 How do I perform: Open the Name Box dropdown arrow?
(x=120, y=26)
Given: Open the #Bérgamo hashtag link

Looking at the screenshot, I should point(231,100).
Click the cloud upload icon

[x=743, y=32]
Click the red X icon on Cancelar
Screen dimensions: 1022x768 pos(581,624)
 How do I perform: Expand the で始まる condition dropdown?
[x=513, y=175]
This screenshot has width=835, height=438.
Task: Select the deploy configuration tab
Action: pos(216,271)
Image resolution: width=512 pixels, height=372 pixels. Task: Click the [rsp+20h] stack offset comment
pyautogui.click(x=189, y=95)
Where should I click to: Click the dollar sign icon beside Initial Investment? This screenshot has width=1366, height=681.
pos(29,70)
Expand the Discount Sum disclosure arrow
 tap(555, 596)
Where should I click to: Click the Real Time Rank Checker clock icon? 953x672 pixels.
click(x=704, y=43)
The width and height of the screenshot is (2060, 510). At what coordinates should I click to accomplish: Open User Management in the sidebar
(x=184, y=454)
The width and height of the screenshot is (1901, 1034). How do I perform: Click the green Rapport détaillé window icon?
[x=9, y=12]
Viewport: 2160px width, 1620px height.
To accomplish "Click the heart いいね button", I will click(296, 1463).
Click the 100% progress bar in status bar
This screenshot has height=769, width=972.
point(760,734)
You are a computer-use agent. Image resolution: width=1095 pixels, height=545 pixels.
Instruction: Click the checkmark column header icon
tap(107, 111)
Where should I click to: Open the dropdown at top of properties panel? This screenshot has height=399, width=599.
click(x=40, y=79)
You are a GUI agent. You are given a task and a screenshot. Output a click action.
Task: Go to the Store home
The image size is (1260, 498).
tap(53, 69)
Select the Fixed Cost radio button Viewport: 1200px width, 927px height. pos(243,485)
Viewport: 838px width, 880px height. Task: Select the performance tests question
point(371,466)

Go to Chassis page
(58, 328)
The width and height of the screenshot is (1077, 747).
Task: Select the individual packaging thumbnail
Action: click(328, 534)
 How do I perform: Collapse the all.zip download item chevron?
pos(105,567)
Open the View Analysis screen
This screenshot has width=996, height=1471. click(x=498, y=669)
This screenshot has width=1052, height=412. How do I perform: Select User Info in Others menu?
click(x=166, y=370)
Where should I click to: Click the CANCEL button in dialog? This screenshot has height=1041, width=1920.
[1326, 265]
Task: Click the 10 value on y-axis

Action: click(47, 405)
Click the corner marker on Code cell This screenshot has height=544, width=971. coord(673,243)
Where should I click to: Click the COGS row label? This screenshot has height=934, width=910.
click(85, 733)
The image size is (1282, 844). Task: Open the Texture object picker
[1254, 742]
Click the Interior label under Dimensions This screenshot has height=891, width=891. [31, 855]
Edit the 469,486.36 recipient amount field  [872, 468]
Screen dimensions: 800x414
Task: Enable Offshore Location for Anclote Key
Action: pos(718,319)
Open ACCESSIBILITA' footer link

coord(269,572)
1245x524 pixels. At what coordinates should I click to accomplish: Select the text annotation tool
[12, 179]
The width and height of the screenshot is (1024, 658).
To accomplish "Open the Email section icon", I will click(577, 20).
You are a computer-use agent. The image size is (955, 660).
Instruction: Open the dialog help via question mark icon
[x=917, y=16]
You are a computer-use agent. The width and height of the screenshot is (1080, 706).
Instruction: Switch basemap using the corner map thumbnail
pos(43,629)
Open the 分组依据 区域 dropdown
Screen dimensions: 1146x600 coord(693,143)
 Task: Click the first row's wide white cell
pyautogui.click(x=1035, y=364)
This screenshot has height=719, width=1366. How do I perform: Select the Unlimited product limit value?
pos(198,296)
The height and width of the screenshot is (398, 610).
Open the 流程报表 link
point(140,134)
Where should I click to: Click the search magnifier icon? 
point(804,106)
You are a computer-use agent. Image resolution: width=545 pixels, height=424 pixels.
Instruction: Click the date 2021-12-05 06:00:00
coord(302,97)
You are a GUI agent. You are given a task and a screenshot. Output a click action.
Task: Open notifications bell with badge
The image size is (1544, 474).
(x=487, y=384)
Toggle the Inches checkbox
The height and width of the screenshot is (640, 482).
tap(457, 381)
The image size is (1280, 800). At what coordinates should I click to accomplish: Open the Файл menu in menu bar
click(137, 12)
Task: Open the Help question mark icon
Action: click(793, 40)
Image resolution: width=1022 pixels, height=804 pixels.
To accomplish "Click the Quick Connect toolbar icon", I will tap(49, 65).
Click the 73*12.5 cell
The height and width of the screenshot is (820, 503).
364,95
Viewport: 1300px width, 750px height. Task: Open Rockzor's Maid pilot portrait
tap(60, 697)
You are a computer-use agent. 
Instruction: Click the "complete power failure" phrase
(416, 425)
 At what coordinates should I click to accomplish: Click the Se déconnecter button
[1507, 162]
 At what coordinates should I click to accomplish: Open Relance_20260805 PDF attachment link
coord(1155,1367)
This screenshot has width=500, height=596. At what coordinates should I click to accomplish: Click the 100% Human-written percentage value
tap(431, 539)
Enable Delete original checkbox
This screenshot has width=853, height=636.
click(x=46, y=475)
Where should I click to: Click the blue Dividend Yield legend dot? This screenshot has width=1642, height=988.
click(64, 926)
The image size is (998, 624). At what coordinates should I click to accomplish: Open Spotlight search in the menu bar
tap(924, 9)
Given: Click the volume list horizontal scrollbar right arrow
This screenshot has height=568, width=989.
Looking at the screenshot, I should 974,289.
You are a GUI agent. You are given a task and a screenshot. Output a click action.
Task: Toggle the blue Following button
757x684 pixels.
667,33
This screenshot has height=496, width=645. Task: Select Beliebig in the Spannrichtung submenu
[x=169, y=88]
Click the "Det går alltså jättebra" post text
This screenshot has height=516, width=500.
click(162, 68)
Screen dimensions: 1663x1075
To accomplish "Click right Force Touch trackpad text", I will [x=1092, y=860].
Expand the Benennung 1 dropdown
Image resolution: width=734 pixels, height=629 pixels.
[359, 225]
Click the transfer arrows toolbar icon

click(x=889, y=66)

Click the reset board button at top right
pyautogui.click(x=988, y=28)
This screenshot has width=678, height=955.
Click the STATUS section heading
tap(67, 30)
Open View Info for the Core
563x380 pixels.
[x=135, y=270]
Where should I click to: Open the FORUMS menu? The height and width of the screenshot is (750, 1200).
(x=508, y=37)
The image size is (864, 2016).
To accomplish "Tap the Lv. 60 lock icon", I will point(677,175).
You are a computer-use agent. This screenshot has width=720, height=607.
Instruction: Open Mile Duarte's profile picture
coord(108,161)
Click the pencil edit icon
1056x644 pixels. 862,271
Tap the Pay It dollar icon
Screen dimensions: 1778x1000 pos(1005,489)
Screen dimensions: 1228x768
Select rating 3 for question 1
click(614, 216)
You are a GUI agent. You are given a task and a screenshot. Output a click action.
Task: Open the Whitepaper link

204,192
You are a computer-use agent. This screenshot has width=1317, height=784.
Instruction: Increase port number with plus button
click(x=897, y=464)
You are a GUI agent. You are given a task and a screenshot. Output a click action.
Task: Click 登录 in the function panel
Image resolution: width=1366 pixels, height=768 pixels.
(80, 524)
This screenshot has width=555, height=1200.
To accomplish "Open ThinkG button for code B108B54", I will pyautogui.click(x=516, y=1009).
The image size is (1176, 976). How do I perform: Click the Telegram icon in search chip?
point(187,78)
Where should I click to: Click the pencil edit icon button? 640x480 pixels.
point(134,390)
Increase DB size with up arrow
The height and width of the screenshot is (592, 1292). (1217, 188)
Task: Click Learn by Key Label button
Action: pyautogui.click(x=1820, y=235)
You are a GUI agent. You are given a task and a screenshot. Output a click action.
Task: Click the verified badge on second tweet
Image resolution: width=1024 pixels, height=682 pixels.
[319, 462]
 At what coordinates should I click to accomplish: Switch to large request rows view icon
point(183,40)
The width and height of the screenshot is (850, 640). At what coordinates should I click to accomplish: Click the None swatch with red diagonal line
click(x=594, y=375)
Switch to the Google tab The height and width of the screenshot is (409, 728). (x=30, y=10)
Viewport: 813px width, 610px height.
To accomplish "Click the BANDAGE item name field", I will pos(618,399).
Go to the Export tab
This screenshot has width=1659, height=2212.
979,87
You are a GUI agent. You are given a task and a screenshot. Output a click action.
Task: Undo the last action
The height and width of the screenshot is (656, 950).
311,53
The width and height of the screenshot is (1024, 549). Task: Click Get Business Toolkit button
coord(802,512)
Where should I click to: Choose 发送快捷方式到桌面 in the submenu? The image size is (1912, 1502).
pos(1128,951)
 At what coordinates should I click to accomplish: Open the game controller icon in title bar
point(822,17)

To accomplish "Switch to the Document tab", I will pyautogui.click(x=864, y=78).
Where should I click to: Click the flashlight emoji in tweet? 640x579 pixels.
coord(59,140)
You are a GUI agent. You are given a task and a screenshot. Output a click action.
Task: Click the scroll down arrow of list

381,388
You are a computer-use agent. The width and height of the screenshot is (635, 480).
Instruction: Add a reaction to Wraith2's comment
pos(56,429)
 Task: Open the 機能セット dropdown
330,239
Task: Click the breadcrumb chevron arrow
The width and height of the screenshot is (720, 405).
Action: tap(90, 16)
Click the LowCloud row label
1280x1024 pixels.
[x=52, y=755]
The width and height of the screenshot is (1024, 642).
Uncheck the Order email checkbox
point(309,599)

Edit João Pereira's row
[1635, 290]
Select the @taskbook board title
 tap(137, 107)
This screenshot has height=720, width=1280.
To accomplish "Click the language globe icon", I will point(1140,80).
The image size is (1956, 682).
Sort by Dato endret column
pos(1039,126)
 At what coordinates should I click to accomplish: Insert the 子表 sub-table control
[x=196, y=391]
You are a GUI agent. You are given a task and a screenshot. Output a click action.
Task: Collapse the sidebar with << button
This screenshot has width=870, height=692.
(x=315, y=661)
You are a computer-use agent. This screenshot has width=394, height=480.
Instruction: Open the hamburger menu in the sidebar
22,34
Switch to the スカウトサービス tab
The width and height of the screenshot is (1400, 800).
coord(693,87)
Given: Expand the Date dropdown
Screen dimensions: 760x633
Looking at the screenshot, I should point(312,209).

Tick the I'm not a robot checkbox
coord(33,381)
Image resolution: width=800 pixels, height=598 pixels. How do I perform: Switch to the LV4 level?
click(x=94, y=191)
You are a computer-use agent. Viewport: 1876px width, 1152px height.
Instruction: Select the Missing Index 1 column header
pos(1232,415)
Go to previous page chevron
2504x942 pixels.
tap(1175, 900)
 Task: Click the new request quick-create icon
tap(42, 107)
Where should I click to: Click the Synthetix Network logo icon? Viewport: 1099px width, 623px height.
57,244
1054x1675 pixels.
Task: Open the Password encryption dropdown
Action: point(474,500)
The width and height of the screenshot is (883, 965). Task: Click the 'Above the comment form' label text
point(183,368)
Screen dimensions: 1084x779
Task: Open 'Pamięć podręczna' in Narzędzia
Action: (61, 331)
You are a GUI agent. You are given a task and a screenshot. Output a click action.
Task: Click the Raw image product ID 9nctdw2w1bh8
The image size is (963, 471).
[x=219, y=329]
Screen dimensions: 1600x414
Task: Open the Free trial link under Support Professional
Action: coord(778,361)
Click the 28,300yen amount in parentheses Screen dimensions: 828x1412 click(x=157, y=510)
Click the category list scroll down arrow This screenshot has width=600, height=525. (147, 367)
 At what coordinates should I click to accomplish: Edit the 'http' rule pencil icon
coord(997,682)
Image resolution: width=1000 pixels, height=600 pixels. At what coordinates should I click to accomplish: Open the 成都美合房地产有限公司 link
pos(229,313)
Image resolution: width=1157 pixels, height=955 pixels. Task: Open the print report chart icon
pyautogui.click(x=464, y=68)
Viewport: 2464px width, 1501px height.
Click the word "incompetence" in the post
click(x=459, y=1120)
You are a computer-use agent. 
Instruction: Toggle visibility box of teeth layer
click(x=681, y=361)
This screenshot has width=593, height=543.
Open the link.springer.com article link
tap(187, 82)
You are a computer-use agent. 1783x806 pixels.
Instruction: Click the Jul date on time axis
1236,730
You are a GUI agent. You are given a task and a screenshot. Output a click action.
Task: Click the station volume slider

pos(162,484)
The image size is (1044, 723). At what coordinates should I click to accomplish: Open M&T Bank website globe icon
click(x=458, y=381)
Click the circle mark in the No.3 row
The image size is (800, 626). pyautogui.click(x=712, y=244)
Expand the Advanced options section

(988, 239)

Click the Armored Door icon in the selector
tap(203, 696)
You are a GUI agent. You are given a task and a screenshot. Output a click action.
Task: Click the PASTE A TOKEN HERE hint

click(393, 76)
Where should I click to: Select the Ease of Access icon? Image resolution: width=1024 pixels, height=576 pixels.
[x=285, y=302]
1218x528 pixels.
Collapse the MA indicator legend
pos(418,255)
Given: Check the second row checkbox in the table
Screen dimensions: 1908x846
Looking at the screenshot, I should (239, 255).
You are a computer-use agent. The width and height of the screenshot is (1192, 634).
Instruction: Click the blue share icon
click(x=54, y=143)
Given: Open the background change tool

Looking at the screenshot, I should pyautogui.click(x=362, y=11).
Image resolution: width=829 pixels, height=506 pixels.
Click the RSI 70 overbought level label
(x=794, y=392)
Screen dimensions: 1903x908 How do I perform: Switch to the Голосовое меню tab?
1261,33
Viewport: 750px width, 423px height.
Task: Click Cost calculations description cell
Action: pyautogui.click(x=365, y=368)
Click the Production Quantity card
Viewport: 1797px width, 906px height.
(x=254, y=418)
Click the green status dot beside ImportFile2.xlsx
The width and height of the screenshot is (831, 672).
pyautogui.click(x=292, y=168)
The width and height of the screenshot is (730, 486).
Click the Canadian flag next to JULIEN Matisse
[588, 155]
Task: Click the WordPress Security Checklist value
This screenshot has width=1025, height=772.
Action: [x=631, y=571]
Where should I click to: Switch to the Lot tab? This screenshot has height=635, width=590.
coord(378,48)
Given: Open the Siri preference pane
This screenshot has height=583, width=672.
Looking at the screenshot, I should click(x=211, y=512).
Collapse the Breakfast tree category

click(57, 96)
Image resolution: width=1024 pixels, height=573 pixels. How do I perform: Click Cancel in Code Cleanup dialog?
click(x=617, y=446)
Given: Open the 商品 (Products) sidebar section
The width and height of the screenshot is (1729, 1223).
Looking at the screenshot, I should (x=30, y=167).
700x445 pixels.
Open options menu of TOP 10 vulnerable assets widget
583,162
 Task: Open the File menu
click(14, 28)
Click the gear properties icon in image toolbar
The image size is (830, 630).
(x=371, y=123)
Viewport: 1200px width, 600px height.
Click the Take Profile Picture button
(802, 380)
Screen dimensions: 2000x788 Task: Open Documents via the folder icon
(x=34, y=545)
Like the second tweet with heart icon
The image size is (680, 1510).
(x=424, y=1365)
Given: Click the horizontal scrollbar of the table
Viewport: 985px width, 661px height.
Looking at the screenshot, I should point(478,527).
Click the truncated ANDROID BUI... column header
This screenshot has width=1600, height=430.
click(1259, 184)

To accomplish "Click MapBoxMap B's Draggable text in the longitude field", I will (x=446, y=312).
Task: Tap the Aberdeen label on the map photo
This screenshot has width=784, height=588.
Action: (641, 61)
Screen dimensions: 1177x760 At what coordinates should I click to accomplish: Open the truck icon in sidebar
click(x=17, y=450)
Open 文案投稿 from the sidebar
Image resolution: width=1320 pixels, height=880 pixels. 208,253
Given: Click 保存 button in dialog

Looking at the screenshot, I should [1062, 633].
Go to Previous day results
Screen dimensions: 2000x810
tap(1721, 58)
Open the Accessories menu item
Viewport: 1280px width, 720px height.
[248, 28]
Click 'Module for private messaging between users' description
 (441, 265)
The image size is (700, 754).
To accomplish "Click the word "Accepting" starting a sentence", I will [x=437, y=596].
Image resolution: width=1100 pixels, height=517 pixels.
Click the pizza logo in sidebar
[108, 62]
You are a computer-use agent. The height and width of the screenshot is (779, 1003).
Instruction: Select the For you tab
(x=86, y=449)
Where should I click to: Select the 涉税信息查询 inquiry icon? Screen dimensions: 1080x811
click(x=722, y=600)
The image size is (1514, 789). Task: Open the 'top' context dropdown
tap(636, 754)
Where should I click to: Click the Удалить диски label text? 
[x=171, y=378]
========================================================================
Description of the task: Go through the listing above and write out exactly the lines starting with the one holding "Task: Click 登录 in the function panel" and running through the one holding "Viewport: 813px width, 610px height.", ends included, and no others.

Exercise response:
Task: Click 登录 in the function panel
Image resolution: width=1366 pixels, height=768 pixels.
(80, 524)
This screenshot has width=555, height=1200.
To accomplish "Open ThinkG button for code B108B54", I will pyautogui.click(x=516, y=1009).
The image size is (1176, 976). How do I perform: Click the Telegram icon in search chip?
point(187,78)
Where should I click to: Click the pencil edit icon button? 640x480 pixels.
point(134,390)
Increase DB size with up arrow
The height and width of the screenshot is (592, 1292). (1217, 188)
Task: Click Learn by Key Label button
Action: pyautogui.click(x=1820, y=235)
You are a GUI agent. You are given a task and a screenshot. Output a click action.
Task: Click the verified badge on second tweet
Image resolution: width=1024 pixels, height=682 pixels.
[319, 462]
 At what coordinates should I click to accomplish: Switch to large request rows view icon
point(183,40)
The width and height of the screenshot is (850, 640). At what coordinates should I click to accomplish: Click the None swatch with red diagonal line
click(x=594, y=375)
Switch to the Google tab The height and width of the screenshot is (409, 728). (x=30, y=10)
Viewport: 813px width, 610px height.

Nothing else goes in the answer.